政府は21日、組織犯罪処罰法改正案を閣議決定した。犯罪を計画段階で処罰する「共謀罪」の新設を目指すが、戦前・戦中の治安維持法による監視社会を招きかねないとして、表現活動に携わる人たちが反対の声を上げている。
兵庫県内では77年前、同法違反容疑で文学青年らが逮捕された「神戸詩人事件」が発生。事件に詳しい詩人季村(きむら)敏夫さん(68)=神戸市垂水区=は「権力による表現の自由への介入を許す危険性がある」と警鐘を鳴らす。
事件は1940年に発生。詩の同人誌「神戸詩人」に投稿していた県内の詩人たちが、治安維持法によって逮捕され、長期間、拘留と取り調べを受けた。
季村さんは「さほど影響力を持たない、文学好きの貧しい青年たちだった」と指摘する。その彼らが、国家にとって危険な集団とひとくくりにされ、ある日突然逮捕された。
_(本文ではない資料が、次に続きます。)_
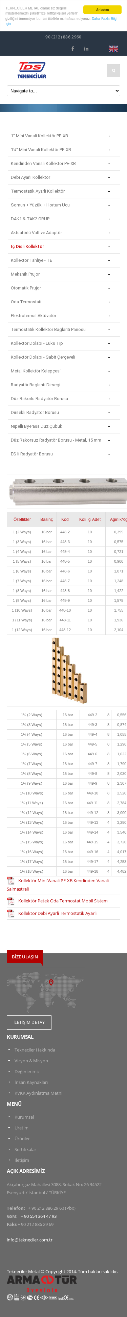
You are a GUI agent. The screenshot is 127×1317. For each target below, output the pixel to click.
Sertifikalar (25, 1149)
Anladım (102, 9)
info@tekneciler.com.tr (29, 1240)
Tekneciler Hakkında (35, 1050)
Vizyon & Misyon (31, 1061)
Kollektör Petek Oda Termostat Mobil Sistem (63, 901)
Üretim (21, 1128)
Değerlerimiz (27, 1071)
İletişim (22, 1160)
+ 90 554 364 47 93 (39, 1216)
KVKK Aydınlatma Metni (38, 1093)
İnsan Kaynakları (31, 1082)
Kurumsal (24, 1117)
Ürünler (22, 1139)
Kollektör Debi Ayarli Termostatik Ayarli (57, 913)
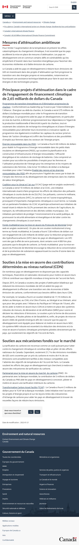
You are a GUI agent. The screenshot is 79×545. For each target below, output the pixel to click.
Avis (4, 535)
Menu (10, 16)
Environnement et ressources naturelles (18, 503)
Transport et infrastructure (50, 475)
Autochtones (44, 494)
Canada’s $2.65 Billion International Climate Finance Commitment (29, 35)
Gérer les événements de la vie (51, 508)
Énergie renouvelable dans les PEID (19, 144)
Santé (4, 494)
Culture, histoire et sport (12, 513)
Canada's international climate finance (19, 31)
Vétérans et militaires (48, 499)
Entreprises (6, 484)
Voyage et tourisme (10, 479)
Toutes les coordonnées (11, 457)
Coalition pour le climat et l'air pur (18, 184)
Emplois (5, 470)
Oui (31, 412)
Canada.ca (7, 22)
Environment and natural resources (27, 22)
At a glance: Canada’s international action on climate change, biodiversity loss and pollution (40, 26)
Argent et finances (47, 484)
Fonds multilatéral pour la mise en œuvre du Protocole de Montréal (34, 225)
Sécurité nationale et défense (13, 508)
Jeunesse (43, 503)
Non (37, 412)
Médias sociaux (8, 521)
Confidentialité (8, 540)
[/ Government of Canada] (17, 6)
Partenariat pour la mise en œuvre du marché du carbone (30, 373)
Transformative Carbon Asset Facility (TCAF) (23, 387)
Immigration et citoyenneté (13, 475)
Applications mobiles (10, 526)
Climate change (49, 22)
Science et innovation (48, 489)
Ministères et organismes (49, 457)
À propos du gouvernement (13, 462)
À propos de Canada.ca (11, 530)
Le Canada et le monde (48, 479)
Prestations (6, 489)
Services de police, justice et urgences (54, 470)
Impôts (5, 499)
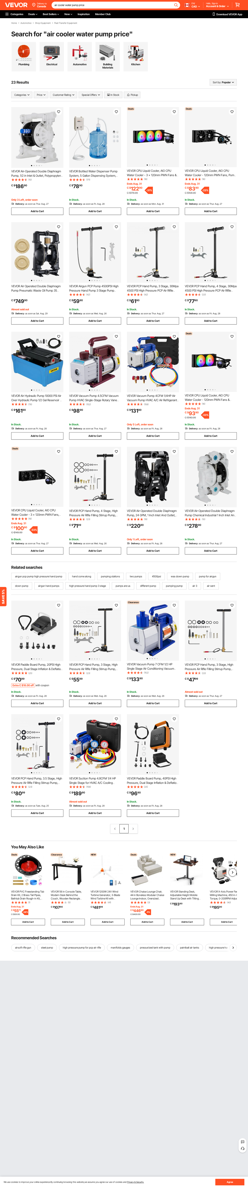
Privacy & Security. (135, 1182)
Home (14, 23)
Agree (230, 1182)
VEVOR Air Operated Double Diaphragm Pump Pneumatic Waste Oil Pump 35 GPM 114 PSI (36, 290)
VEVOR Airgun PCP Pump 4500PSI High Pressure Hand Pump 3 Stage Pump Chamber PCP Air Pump (94, 290)
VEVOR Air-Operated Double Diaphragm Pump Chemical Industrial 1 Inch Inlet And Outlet (210, 515)
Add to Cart (37, 211)
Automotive (26, 23)
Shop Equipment (43, 23)
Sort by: (217, 82)
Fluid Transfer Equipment (65, 23)
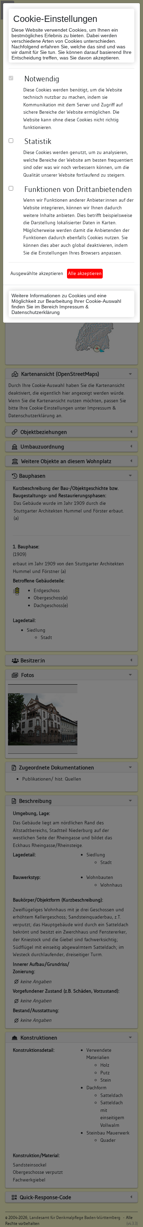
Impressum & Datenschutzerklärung (50, 309)
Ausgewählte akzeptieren (36, 273)
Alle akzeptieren (85, 273)
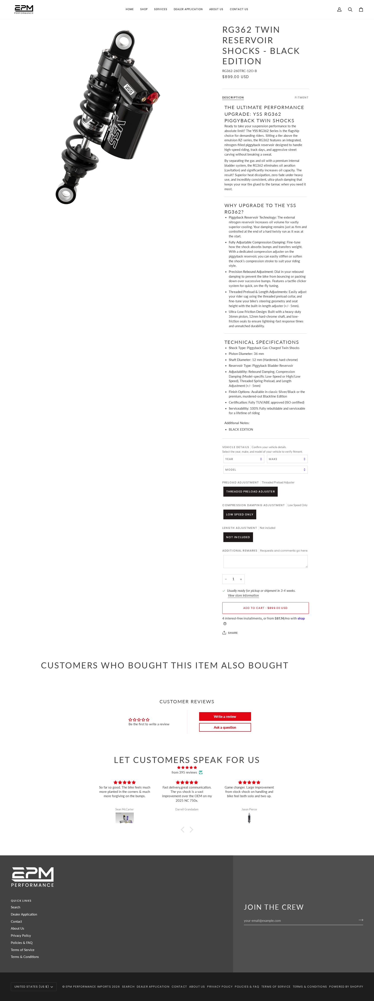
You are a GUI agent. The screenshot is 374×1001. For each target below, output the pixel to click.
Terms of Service (22, 950)
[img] (187, 767)
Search (15, 907)
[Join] (359, 920)
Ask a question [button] (225, 727)
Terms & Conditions (25, 957)
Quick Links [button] (21, 901)
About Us (17, 928)
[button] (144, 9)
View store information (243, 595)
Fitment (302, 97)
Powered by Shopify (346, 987)
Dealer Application (24, 914)
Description (233, 97)
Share (233, 633)
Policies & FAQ (21, 943)
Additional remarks (265, 551)
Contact (16, 921)
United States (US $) (32, 987)
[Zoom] (114, 117)
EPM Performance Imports (88, 987)
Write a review (225, 716)
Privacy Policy (21, 935)
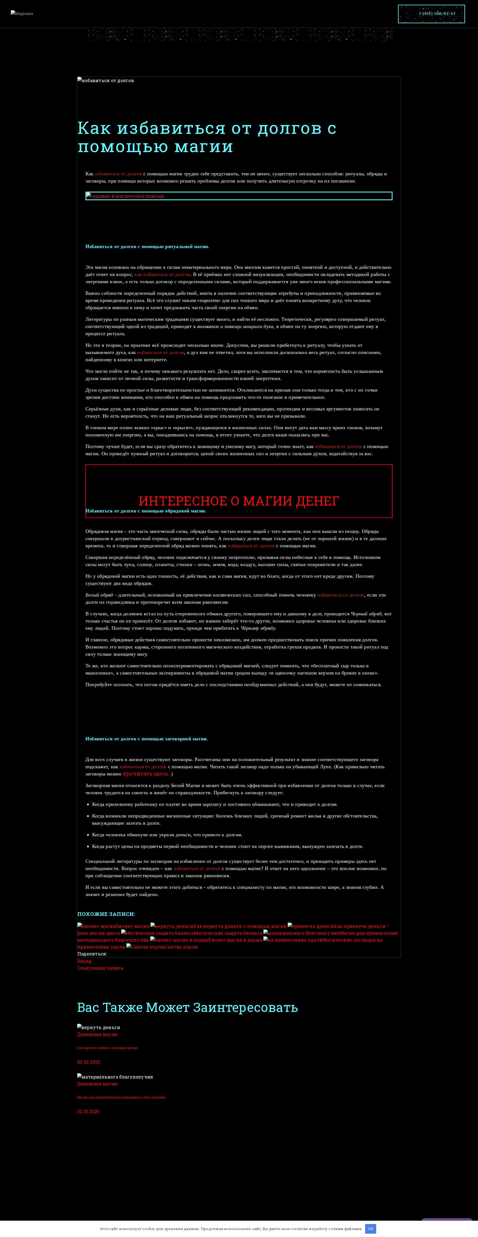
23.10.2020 (88, 1111)
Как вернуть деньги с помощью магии (107, 1048)
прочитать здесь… (147, 773)
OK (370, 1228)
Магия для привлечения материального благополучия (121, 1097)
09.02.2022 (88, 1062)
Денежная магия (97, 1034)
「ほとんどの逮捕者にとっては、えん罪と言える事件。二度とあってはならない」
改正案を巡っては、作家らでつくる「日本ペンクラブ」(浅田次郎会長)などの団体、戦前の言論弾圧事件の関係者からも反対の声が相次いでいる。
菅義偉官房長官は閣議後の会見で、一般の会社や市民団体、労働組合など正当な活動をしている団体には適用されないと説明。「(改正案では)内心を処罰するものではないことを明らかにした」と理解を求めた。
政府は今国会での成立を目指すが、季村さんは「治安維持法を想起して不安を駆り立てられる」と訴える。